In the absence of that disclosure, and unless and until the parties have their day in court, it is also important that we give the Grebner, Weissman and Weissman analysis the respect it deserves and subject it to a thorough "peer review" online. It is all too easy to use a blog to lob sensational accusations at suspicious characters, especially when those accusations are grounded in subjects that are "all but impossible for a lay-person to be able to investigate" unless "you have a degree in statistics" (to quote our colleagues at The Hotline earlier today).
The courts have discovery and cross-examination, academic journals have a slow process of anonymous review. Online, we provide such review through reader comments and deeper analysis posted by "peers" that critique work in something much closer to real time. Examples I've seen already include the comments earlier today by Doug Rivers and the blog post by David Shor. Grebner, et. al. have made a compelling case, but it is vital that we kick the tires on their work before leaping to conclusions. Remember, the truly "full disclosure" that a law suit's discovery process will certainly provide may take months or even years to occur.

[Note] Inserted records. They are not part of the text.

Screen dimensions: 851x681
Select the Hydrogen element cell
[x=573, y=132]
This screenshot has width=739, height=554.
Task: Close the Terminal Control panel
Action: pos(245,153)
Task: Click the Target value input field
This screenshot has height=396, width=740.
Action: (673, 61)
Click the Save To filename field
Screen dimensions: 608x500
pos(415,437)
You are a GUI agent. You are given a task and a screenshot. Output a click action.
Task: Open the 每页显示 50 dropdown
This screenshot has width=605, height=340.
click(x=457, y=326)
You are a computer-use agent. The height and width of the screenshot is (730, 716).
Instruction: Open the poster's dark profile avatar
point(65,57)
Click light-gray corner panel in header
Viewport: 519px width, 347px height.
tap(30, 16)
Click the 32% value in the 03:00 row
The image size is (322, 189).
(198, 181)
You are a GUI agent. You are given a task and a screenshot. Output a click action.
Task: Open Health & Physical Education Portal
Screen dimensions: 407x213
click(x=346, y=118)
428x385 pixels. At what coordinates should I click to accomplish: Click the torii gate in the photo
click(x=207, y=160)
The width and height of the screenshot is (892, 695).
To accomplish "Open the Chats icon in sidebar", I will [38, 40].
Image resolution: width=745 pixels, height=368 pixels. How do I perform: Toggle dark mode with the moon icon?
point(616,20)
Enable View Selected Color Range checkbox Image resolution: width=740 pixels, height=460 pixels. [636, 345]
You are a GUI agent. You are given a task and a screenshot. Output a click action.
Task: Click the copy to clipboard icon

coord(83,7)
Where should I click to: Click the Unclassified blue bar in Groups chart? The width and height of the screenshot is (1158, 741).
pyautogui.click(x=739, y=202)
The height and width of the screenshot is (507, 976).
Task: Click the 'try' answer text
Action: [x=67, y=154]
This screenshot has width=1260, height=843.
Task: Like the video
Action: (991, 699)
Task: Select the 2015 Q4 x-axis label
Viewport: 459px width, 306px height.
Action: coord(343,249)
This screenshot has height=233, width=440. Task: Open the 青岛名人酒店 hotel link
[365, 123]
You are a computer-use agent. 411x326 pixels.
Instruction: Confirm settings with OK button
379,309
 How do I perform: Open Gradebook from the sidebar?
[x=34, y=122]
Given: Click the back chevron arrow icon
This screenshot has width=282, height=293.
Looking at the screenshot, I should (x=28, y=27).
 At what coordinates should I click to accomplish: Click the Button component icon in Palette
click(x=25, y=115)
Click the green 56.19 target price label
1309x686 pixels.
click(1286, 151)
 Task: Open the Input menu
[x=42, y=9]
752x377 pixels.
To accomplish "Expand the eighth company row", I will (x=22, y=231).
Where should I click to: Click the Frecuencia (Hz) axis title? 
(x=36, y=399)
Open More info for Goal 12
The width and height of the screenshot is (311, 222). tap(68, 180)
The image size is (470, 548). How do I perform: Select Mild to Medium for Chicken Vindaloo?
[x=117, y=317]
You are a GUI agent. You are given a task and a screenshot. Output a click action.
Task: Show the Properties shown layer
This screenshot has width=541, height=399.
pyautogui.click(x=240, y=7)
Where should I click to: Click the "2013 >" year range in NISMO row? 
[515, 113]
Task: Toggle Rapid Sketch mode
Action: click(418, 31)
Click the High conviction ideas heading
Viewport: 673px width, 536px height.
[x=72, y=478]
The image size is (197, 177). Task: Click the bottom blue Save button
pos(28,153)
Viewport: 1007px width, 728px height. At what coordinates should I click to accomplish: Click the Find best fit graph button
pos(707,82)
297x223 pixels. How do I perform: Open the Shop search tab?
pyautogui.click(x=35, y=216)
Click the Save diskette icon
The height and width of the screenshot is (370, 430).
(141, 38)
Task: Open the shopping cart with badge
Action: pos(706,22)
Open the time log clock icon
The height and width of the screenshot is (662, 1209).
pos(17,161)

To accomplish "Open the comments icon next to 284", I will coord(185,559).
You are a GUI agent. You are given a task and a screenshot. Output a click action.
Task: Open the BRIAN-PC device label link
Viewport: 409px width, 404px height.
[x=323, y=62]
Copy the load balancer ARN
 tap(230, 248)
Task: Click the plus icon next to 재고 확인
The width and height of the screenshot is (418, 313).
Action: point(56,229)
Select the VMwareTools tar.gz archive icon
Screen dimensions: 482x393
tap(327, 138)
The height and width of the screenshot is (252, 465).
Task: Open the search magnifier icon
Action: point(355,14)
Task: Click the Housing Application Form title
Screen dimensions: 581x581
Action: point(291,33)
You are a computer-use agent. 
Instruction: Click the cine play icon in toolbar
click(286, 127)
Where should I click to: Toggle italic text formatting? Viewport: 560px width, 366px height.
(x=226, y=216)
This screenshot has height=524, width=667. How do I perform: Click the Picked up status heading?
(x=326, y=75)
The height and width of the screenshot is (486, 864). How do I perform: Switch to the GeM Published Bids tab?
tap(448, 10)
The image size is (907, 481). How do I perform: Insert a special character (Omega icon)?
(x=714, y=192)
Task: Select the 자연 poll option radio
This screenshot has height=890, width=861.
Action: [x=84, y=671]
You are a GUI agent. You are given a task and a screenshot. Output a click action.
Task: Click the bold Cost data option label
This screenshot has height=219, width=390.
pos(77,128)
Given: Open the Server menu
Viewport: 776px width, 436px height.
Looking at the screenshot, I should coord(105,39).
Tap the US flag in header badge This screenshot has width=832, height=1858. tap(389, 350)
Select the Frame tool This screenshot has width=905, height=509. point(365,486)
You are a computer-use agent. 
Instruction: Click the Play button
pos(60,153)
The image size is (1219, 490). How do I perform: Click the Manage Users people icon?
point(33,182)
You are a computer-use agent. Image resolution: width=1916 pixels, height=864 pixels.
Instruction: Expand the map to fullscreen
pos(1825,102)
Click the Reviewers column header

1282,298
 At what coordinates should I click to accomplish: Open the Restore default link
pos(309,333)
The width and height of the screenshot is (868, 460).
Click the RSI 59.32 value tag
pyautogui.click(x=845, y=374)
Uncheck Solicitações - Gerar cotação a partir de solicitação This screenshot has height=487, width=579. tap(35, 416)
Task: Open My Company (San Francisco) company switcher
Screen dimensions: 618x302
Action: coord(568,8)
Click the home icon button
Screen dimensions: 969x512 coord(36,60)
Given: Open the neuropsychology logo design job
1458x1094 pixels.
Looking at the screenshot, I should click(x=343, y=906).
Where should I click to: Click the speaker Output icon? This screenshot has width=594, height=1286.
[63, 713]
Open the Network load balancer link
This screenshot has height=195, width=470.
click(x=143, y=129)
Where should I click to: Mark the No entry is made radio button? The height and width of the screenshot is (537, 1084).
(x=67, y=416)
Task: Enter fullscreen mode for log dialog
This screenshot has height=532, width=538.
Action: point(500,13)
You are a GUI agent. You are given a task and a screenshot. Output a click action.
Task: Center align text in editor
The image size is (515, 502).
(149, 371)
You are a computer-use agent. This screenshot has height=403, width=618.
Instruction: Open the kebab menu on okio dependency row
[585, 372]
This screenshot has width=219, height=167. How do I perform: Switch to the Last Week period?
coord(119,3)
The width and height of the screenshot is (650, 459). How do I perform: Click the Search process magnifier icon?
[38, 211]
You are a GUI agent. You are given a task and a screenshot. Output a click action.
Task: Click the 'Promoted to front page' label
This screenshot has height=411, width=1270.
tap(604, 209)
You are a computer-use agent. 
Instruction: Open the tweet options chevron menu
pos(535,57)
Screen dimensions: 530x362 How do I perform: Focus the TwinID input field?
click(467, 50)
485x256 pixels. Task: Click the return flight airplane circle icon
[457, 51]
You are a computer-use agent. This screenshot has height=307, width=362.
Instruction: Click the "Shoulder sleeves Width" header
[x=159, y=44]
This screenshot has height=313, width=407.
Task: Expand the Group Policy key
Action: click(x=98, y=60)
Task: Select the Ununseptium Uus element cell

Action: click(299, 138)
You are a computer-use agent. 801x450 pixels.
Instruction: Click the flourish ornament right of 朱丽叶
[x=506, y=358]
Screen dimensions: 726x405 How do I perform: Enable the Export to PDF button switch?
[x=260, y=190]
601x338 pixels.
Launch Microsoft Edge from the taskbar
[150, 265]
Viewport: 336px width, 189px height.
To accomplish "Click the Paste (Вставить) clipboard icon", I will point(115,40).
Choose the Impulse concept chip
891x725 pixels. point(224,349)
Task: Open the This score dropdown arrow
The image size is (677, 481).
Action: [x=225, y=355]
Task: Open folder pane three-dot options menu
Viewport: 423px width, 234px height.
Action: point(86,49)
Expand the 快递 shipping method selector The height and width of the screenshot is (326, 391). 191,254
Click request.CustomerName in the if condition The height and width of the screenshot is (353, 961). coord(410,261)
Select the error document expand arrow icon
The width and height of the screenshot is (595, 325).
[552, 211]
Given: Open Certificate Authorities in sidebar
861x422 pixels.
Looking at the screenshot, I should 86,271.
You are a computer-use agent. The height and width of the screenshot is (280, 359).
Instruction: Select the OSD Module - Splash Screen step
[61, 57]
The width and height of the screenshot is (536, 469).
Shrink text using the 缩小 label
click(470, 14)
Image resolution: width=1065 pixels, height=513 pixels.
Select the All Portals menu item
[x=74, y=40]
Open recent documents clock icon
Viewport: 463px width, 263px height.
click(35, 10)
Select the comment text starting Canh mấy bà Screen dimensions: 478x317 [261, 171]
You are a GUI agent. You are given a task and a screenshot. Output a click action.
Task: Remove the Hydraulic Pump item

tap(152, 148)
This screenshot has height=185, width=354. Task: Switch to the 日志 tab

We will all have more to say on this subject in the days ahead, but for the moment, I want to echo a point Josh Marshall made yesterday. Research 2000 was not the creation of Daily Kos, nor was it the product of a business model built on ignoring the mainstream media and disseminating data over the internet. "They've been around for some time," Marshall wrote yesterday, "and had developed a pretty solid reputation." Their clients included local television stations plus the following daily newspapers (according to the Research 2000 web site): The Bergen Record, The Raleigh News & Observer, The Concord Monitor, The Manchester Journal Inquirer, The New London Day, The Reno-Gazette, The Fort Lauderdale Sun-Sentinel, The Spokesman-Review, and The St. Louis Post-Dispatch
A colleague asked me yesterday about the "upshot of this situation, how bad is it going to be for the [polling] industry?" The answer depends on where the evidence leads us, of course, but the early implications are ominous. The polling industry cannot simply continue on a business-as-usual course. We must push for complete disclosure as a matter of routine and we need to develop better objective standards for what qualifies as a trustworthy poll.
PS: The Atlantic Wire's Max Fisher has a thorough summary of the first wave of online commentary on the DailyKos/Research 2000 controversy. I'd also recommend the short-but-sweet commentary from Washington Post pollster Jon Cohen:
However this dispute turns out, there's a new, blazing light on the rampant confusion about the right ways to judge poll quality. Saving the longer discussion, one thing is clear: to assess quality, one needs to know the facts. At this point, too little is currently known about the Daily Kos/Research 2000 poll to make definitive statements. (Research 2000 has a record of releasing more information than about their polling than some other prolific providers.)